[Opening Given records section]

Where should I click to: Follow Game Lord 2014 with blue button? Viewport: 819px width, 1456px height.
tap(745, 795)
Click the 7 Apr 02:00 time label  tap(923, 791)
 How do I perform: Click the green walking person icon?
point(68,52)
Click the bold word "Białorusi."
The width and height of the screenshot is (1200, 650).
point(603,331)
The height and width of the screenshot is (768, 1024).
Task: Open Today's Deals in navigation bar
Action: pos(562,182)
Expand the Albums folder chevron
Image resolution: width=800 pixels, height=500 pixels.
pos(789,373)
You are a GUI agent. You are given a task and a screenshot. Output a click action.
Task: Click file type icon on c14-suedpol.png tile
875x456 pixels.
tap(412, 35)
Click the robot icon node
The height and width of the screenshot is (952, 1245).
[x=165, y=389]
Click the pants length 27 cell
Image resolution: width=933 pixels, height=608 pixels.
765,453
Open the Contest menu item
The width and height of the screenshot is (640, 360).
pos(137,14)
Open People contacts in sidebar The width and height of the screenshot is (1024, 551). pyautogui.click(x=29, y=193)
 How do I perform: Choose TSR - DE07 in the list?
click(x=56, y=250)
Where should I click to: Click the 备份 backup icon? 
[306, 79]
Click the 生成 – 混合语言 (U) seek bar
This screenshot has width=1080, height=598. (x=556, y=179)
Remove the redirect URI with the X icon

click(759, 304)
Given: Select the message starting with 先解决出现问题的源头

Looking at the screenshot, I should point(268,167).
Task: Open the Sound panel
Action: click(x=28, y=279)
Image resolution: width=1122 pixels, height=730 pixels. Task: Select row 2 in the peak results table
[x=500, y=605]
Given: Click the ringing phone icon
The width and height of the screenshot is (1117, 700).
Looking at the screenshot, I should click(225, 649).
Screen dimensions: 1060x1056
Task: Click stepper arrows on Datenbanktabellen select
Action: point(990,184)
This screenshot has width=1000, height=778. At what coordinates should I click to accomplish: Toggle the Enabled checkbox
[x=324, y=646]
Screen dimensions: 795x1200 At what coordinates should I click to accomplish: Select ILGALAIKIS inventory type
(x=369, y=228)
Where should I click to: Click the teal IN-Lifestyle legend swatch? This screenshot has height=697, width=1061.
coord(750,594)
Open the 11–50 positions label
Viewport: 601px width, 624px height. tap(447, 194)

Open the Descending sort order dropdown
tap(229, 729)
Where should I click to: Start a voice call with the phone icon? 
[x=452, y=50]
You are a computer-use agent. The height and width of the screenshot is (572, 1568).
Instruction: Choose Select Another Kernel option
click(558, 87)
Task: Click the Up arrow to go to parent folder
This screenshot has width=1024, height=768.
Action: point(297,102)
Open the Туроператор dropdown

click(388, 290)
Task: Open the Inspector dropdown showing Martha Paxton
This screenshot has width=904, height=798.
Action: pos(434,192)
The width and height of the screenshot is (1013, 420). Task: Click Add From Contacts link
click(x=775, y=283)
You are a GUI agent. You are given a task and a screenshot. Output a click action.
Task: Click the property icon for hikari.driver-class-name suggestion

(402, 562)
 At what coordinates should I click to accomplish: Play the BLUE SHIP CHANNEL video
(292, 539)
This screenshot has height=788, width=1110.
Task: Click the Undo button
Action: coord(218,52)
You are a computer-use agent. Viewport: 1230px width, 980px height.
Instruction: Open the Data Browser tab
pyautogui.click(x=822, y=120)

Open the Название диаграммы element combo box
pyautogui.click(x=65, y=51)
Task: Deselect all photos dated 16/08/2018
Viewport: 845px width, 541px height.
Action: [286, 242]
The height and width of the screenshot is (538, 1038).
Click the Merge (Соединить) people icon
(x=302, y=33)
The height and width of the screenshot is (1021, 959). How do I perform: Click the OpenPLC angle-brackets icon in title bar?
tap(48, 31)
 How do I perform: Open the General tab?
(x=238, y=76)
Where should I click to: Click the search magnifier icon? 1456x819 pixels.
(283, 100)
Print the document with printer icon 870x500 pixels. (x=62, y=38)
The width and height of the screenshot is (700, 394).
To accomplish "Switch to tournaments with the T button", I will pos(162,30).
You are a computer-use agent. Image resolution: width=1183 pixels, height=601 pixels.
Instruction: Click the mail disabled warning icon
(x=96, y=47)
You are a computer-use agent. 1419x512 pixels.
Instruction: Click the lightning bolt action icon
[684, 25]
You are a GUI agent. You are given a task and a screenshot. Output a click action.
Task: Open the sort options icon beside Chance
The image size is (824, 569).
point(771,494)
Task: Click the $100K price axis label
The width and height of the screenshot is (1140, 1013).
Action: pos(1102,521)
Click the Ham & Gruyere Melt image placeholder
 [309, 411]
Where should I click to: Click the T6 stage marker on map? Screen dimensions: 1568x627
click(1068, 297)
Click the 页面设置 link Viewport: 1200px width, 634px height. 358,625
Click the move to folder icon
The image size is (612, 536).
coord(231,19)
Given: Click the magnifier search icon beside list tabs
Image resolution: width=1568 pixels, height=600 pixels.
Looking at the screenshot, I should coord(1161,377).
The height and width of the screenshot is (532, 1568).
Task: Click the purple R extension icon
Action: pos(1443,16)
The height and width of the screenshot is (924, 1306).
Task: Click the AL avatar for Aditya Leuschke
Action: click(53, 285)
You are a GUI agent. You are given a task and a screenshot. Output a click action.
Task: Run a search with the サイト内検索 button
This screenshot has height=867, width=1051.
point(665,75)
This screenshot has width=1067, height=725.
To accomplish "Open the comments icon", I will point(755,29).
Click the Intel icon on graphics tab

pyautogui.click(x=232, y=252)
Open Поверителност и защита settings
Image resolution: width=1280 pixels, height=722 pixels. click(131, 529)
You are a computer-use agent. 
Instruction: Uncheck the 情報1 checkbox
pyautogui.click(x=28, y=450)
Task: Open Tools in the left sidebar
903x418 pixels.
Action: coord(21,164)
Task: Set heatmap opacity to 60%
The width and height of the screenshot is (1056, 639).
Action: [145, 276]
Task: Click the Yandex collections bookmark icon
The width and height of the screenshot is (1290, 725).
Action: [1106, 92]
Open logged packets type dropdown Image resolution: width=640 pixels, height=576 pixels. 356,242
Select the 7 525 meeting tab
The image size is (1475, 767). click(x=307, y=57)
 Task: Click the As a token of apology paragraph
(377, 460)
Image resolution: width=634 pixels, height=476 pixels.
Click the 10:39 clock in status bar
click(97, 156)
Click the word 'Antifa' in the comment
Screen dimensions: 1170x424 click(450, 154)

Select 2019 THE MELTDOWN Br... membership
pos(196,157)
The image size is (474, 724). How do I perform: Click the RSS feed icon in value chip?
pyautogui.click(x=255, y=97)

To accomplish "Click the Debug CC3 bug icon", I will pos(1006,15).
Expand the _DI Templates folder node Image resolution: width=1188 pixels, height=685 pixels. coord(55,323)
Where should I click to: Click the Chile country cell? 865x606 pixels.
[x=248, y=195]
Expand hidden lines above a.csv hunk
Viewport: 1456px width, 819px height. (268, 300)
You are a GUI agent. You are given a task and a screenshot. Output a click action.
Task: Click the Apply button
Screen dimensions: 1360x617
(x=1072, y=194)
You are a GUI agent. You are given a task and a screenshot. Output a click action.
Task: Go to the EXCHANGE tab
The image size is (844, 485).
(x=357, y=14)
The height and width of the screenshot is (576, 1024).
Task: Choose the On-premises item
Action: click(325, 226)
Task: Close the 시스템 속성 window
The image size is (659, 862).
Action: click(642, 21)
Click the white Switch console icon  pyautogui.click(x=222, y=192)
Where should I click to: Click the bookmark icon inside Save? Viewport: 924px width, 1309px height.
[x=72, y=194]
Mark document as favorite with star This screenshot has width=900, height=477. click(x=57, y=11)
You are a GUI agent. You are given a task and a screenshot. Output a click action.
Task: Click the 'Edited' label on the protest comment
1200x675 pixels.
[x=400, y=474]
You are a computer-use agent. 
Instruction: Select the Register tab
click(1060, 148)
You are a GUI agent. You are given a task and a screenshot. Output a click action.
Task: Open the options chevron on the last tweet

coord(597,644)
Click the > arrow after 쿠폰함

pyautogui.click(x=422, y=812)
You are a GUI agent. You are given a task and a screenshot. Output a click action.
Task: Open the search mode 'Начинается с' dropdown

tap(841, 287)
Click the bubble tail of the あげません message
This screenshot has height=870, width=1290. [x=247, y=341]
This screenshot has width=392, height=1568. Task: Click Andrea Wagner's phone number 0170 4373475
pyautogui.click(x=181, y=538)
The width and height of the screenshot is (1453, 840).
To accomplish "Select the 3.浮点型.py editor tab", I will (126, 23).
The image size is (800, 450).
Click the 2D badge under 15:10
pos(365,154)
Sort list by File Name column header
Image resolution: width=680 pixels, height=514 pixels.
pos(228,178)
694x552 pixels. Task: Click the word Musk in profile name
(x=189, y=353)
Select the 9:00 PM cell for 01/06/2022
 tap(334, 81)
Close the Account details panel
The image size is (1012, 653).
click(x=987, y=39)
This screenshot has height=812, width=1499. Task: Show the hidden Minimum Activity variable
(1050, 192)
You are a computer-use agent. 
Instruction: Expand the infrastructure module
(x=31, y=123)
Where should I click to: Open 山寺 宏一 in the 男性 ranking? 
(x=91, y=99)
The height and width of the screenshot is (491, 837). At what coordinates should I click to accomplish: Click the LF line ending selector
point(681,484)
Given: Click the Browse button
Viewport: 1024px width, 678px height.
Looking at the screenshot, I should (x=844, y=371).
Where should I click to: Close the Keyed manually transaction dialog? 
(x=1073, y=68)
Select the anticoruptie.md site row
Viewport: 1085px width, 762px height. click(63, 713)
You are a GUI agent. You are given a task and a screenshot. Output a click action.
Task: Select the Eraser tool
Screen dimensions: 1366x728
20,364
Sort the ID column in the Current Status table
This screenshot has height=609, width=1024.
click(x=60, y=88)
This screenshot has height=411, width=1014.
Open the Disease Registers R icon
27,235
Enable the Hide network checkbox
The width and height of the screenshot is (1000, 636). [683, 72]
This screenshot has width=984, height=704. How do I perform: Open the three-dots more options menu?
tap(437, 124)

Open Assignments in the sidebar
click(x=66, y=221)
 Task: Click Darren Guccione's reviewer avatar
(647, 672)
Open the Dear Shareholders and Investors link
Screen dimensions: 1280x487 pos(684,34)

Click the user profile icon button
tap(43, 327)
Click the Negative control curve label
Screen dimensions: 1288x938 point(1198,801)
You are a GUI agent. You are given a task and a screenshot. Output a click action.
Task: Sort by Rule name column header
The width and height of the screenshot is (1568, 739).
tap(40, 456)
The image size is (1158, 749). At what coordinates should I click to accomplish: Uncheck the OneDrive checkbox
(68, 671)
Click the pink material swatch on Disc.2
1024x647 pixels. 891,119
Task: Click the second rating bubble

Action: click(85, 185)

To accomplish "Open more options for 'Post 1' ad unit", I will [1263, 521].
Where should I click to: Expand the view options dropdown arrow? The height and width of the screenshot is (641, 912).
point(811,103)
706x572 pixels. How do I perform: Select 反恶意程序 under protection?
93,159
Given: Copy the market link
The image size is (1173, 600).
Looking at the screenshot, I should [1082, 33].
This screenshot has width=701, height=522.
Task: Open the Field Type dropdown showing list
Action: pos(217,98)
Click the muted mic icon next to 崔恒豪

[Closing Given records section]

Assigned task.
Retype, exactly and in full, the lines above from the one containing "The width and height of the screenshot is (1056, 639)." through the one containing "Expand the _DI".

Task solution.
The width and height of the screenshot is (1056, 639).
Action: [145, 276]
Task: Click the Yandex collections bookmark icon
The width and height of the screenshot is (1290, 725).
Action: [1106, 92]
Open logged packets type dropdown Image resolution: width=640 pixels, height=576 pixels. 356,242
Select the 7 525 meeting tab
The image size is (1475, 767). click(x=307, y=57)
 Task: Click the As a token of apology paragraph
(377, 460)
Image resolution: width=634 pixels, height=476 pixels.
Click the 10:39 clock in status bar
click(97, 156)
Click the word 'Antifa' in the comment
Screen dimensions: 1170x424 click(450, 154)

Select 2019 THE MELTDOWN Br... membership
pos(196,157)
The image size is (474, 724). How do I perform: Click the RSS feed icon in value chip?
pyautogui.click(x=255, y=97)

To accomplish "Click the Debug CC3 bug icon", I will pos(1006,15).
Expand the _DI Templates folder node Image resolution: width=1188 pixels, height=685 pixels. coord(55,323)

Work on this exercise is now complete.